The ones I got I put in a tank I was getting ready for cardinal. With many lava rocks it's hard to take pictures. 

Some more info: 
One of the partners took 100 of the newly imported Bloody Marys home back in September, some came berried. Out of the babies from these shrimps, probably only 1/3 were red (were all sold to a local breeder at very small size). Lots of chocolate, black, and blue diamond looking babies plus some wildform like offspring. 

I'm not sure if there is a strain of BM that has been selective bred to have higher percentage of BM babies. I do know one breeder charging 5 times the wholesale price. This breeder has won many times of international competitions for Neocaridina so I guess his strain is probably better but that's just my guess.


----------



## Hobbes1911 (Mar 2, 2009)

randyl said:


> The ones I got I put in a tank I was getting ready for cardinal.

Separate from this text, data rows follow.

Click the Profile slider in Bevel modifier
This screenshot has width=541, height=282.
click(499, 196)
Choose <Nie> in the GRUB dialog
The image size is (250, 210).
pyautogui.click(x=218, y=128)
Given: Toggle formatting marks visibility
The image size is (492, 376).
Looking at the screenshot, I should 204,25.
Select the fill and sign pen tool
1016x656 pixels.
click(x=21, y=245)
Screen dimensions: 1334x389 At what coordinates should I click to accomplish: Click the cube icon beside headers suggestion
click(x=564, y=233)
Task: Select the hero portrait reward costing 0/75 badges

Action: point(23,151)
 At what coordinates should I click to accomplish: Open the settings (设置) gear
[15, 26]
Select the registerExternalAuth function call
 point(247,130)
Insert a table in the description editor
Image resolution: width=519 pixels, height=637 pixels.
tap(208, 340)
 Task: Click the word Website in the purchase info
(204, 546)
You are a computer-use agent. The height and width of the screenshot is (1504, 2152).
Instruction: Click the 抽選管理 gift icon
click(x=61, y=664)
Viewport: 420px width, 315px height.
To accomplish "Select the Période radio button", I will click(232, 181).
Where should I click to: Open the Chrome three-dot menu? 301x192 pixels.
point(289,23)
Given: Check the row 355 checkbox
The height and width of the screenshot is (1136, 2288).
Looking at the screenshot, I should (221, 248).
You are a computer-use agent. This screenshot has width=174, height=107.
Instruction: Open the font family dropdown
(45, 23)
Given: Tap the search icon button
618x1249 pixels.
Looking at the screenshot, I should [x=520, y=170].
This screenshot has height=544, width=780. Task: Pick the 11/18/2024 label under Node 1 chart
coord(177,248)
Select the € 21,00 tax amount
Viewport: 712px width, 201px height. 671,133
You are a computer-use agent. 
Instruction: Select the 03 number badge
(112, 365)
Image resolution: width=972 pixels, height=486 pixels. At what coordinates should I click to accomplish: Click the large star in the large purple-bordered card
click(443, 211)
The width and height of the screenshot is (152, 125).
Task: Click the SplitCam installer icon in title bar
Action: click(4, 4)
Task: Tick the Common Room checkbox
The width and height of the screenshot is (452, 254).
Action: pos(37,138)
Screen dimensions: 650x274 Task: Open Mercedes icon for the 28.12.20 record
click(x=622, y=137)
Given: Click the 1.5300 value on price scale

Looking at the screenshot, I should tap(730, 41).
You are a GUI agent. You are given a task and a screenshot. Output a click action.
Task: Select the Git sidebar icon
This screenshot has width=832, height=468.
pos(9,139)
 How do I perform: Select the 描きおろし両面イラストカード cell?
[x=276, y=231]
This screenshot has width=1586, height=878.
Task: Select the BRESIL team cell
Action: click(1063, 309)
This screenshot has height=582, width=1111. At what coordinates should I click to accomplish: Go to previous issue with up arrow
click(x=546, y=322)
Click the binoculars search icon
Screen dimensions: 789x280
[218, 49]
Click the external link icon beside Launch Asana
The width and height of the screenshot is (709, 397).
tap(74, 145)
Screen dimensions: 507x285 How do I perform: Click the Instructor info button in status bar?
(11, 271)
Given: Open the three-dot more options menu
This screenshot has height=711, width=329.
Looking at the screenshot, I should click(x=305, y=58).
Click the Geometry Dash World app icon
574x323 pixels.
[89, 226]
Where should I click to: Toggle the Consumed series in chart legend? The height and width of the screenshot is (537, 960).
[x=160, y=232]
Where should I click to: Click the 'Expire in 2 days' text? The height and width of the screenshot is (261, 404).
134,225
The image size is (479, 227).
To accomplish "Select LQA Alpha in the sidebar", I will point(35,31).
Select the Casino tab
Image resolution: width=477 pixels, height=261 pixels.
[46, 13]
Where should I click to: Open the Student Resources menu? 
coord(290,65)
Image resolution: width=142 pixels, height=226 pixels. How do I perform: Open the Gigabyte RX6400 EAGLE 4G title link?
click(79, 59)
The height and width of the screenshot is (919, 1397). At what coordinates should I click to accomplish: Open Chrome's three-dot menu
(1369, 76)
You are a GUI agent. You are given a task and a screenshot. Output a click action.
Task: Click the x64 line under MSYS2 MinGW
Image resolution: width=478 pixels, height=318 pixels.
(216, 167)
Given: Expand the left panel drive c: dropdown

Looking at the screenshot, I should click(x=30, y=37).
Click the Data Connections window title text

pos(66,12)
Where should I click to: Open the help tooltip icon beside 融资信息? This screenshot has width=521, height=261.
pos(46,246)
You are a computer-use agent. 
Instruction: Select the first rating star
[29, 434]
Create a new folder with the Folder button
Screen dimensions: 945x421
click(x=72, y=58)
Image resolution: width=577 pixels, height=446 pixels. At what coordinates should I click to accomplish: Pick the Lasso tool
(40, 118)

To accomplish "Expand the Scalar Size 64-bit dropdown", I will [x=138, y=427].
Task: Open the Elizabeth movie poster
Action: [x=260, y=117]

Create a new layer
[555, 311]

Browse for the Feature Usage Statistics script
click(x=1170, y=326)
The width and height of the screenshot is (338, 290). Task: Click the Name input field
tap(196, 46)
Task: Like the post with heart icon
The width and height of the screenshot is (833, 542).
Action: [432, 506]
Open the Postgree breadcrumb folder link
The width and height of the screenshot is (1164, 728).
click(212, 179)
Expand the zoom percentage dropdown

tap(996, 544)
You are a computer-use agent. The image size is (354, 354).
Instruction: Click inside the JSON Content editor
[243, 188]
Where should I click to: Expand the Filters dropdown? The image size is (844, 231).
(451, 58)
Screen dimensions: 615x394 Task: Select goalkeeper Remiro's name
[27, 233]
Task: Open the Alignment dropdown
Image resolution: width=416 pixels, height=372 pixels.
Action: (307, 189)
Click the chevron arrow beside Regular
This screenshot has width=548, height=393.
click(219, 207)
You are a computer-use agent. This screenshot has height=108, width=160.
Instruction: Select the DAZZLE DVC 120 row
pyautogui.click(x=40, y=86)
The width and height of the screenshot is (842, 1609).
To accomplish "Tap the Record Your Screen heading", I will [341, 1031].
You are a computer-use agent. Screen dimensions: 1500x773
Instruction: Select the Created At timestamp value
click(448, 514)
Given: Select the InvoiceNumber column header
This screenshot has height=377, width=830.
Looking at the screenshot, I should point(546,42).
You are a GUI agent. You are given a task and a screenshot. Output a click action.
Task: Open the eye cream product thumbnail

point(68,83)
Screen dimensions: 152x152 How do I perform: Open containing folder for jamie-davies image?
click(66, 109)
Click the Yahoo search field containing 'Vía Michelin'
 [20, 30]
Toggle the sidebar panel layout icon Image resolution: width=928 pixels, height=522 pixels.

With many lava rocks it's hard to take pictures.
> 
> Some more info:
> One of the partners took 100 of the newly imported Bloody Marys home back in September, some came berried. Out of the babies from these shrimps, probably only 1/3 were red (were all sold to a local breeder at very small size). Lots of chocolate, black, and blue diamond looking babies plus some wildform like offspring.
> ...


Sounds like this shrimp is a whole bag of awesome! I think it would be really cool to separate and selectively breed out the different colors and try to get stable strains.


----------



## Hobbes1911 (Mar 2, 2009)

And maybe see what other color morphs come out of the stock!


----------



## becon776 (Jan 29, 2010)

Red shrimp

Sent from my DROID RAZR using Tapatalk


----------



## Aquasapien69 (May 7, 2011)

becon776 said:


> Red shrimp
> 
> Sent from my DROID RAZR using Tapatalk


Errrr....I think that's saltwater......


----------



## becon776 (Jan 29, 2010)

I know... lol. He's right across the room from me. I just getting back into fw and thought this was very cool as some of the new cultivars are coming close to the coloration of the reef inhabitants. Impressive. 
As in I must have one. This post was what drew me back into this board and I am afraid I am now on a one way street to adding another tank to my house.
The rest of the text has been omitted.